> Problem to work on: What you return must be an exact copy of the lines in the listing below between the line holding "Task: Minimize the Fremde Pakete dialog" and the line holding "176x132 pixels.", inclusive, and nothing more.

> Data to use:

======

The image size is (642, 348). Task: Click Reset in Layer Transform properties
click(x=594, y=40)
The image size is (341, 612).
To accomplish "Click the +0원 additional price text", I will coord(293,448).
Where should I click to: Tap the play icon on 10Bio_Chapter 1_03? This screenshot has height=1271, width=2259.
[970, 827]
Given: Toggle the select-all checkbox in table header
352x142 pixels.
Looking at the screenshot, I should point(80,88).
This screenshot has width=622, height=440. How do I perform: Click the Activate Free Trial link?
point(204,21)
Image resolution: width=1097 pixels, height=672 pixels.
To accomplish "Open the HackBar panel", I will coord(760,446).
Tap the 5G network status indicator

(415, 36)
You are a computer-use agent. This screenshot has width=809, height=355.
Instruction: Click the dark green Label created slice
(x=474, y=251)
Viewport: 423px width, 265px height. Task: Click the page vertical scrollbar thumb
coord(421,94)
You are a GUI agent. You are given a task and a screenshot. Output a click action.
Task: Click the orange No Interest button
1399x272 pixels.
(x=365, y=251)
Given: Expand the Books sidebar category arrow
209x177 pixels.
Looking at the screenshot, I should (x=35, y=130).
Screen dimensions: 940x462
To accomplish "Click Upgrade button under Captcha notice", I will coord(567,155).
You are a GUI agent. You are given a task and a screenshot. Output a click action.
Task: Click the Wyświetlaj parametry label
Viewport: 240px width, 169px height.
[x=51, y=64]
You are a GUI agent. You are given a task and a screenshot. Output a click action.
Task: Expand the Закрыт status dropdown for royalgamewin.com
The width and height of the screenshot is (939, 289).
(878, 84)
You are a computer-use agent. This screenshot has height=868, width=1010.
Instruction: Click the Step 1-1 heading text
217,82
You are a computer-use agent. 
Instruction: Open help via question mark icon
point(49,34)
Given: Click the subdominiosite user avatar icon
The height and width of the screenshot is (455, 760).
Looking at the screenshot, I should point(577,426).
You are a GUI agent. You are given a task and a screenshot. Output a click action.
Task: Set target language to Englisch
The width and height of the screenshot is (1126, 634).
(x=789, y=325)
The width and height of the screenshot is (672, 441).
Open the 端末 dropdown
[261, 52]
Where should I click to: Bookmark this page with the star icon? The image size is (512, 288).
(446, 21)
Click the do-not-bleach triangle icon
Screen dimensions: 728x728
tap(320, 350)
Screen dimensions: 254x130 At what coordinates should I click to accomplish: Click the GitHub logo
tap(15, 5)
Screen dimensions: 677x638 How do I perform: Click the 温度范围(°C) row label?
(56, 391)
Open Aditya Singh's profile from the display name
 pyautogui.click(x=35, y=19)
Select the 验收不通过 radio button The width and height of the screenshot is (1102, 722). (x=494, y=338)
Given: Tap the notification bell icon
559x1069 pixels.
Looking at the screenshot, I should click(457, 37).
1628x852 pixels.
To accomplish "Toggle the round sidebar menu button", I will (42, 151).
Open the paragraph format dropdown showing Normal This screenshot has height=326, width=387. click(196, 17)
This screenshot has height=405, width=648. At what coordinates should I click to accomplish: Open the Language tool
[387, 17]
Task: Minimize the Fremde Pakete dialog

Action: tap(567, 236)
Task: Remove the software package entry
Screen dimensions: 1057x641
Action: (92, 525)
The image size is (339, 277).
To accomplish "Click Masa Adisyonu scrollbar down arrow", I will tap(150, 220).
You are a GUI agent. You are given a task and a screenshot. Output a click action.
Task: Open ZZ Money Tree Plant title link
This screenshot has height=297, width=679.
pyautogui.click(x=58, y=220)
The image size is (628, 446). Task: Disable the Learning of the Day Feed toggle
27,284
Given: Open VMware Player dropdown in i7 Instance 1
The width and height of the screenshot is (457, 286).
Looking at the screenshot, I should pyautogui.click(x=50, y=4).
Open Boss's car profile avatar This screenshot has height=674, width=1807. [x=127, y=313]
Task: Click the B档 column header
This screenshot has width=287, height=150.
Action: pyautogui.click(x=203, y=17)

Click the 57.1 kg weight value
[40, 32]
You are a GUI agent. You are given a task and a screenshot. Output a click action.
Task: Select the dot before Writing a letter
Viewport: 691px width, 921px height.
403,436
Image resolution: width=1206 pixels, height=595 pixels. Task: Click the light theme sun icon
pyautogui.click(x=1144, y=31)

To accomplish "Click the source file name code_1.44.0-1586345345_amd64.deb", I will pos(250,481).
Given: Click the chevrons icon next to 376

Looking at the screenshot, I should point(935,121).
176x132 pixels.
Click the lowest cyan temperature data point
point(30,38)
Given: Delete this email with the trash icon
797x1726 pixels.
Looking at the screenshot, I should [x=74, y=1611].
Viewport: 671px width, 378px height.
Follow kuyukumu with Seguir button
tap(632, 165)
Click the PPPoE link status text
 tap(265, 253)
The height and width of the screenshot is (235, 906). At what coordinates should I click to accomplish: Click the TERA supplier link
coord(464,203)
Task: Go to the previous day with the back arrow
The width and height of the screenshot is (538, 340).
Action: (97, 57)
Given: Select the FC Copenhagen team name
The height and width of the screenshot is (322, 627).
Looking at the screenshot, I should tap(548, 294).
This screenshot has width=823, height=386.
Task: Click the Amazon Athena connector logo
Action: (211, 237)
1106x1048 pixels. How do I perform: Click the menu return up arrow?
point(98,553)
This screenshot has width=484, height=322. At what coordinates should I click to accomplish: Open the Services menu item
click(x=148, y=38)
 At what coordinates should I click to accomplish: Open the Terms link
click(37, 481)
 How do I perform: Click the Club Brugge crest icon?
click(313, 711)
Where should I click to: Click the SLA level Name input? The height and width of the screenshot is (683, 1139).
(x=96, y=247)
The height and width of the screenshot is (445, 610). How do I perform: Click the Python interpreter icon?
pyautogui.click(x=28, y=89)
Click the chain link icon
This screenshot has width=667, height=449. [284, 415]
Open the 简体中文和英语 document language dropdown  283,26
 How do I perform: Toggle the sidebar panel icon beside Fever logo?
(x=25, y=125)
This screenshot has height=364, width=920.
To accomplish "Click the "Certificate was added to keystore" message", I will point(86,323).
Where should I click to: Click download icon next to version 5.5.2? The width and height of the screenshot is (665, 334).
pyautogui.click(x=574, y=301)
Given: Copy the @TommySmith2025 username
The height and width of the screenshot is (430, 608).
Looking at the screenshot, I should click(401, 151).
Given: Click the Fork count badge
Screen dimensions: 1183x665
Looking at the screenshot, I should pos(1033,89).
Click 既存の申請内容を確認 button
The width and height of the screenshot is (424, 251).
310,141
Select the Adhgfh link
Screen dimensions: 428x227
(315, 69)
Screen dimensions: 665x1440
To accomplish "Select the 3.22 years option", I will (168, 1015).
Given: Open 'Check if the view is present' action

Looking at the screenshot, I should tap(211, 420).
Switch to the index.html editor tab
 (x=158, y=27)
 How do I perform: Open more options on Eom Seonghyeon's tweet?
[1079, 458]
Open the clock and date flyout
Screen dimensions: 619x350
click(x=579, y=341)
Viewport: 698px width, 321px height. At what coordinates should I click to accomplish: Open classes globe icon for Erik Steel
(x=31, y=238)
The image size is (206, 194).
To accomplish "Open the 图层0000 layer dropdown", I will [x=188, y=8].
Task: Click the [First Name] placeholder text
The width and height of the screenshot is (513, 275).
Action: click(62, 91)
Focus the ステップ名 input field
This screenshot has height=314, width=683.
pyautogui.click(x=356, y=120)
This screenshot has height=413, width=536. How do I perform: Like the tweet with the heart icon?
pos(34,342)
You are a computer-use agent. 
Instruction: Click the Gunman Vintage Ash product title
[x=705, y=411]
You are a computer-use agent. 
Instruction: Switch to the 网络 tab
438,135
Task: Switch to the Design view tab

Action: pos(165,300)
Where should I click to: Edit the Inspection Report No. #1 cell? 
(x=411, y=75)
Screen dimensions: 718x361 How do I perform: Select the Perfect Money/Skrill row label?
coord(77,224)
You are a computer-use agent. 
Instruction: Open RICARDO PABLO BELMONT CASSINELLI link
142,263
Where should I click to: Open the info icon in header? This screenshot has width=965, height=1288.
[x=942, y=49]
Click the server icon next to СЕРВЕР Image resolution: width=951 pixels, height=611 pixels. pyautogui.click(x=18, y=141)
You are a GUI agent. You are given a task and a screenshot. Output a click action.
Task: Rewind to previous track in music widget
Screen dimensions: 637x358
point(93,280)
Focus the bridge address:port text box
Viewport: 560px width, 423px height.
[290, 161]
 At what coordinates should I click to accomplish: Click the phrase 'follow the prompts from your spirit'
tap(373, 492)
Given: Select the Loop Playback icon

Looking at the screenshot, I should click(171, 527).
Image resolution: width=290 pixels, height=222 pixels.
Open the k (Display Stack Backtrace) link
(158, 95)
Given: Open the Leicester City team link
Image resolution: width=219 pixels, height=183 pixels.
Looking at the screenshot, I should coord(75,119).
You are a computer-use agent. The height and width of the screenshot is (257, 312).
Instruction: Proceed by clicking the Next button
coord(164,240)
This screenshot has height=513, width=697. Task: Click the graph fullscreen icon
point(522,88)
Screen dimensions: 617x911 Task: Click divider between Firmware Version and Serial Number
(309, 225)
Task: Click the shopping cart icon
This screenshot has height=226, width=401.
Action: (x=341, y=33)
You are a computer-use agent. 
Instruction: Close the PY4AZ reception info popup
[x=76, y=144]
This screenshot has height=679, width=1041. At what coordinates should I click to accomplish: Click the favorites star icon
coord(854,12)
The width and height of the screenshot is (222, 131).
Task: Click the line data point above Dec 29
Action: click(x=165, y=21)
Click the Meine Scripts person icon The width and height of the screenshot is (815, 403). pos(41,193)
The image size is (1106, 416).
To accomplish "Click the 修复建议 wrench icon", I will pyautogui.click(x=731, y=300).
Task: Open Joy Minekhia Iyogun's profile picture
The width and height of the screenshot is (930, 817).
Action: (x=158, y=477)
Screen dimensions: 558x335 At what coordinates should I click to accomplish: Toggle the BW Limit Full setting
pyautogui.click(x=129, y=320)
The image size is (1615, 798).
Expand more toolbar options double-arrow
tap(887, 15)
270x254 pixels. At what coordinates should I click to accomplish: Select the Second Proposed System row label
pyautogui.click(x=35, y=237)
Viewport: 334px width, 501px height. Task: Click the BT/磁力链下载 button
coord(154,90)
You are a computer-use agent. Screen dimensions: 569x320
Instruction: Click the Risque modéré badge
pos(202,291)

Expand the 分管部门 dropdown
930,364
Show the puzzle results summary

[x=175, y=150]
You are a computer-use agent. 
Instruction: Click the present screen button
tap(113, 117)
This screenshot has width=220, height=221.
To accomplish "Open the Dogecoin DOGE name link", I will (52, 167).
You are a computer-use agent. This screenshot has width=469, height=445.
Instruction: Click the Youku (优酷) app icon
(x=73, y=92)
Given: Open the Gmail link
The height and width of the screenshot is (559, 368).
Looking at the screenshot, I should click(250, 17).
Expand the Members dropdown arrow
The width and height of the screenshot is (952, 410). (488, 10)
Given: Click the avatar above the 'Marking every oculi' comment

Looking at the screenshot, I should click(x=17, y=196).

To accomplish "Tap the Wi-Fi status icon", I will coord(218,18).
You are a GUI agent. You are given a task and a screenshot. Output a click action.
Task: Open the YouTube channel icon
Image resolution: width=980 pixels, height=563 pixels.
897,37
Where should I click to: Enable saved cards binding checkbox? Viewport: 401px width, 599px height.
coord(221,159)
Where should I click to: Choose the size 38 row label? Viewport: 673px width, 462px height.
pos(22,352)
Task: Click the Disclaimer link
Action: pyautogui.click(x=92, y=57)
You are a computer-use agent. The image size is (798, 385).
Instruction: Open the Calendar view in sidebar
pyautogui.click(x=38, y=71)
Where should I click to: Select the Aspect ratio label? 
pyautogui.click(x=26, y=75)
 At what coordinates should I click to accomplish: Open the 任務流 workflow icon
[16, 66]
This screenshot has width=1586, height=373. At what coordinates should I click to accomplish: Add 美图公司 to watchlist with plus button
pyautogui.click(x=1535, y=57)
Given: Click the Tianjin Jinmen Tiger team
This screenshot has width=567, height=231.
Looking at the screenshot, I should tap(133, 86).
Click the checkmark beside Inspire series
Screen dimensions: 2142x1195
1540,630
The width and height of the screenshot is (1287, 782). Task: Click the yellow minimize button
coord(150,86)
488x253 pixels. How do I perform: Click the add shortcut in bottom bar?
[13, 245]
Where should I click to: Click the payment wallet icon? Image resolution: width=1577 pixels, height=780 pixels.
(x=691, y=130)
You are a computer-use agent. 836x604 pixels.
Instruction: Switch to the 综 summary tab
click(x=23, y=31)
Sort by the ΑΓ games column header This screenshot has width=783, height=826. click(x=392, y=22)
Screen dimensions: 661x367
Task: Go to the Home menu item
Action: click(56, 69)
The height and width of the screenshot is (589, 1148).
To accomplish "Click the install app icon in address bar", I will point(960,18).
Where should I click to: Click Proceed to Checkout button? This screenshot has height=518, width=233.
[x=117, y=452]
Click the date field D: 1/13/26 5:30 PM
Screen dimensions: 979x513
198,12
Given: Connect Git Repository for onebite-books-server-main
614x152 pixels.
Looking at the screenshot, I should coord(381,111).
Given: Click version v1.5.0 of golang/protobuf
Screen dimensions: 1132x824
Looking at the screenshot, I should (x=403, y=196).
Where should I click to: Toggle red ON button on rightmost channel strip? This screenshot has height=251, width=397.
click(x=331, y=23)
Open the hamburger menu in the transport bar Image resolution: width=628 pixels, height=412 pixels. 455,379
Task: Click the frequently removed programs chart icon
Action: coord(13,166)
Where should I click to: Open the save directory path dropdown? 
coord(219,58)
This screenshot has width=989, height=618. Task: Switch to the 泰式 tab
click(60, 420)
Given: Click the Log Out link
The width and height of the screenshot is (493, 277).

======

> Answer to the problem:
Task: Minimize the Fremde Pakete dialog

Action: tap(567, 236)
Task: Remove the software package entry
Screen dimensions: 1057x641
Action: (92, 525)
The image size is (339, 277).
To accomplish "Click Masa Adisyonu scrollbar down arrow", I will tap(150, 220).
You are a GUI agent. You are given a task and a screenshot. Output a click action.
Task: Open ZZ Money Tree Plant title link
This screenshot has height=297, width=679.
pyautogui.click(x=58, y=220)
The image size is (628, 446). Task: Disable the Learning of the Day Feed toggle
27,284
Given: Open VMware Player dropdown in i7 Instance 1
The width and height of the screenshot is (457, 286).
Looking at the screenshot, I should pyautogui.click(x=50, y=4).
Open Boss's car profile avatar This screenshot has height=674, width=1807. [x=127, y=313]
Task: Click the B档 column header
This screenshot has width=287, height=150.
Action: pyautogui.click(x=203, y=17)

Click the 57.1 kg weight value
[40, 32]
You are a GUI agent. You are given a task and a screenshot. Output a click action.
Task: Select the dot before Writing a letter
Viewport: 691px width, 921px height.
403,436
Image resolution: width=1206 pixels, height=595 pixels. Task: Click the light theme sun icon
pyautogui.click(x=1144, y=31)

To accomplish "Click the source file name code_1.44.0-1586345345_amd64.deb", I will pos(250,481).
Given: Click the chevrons icon next to 376

Looking at the screenshot, I should point(935,121).
176x132 pixels.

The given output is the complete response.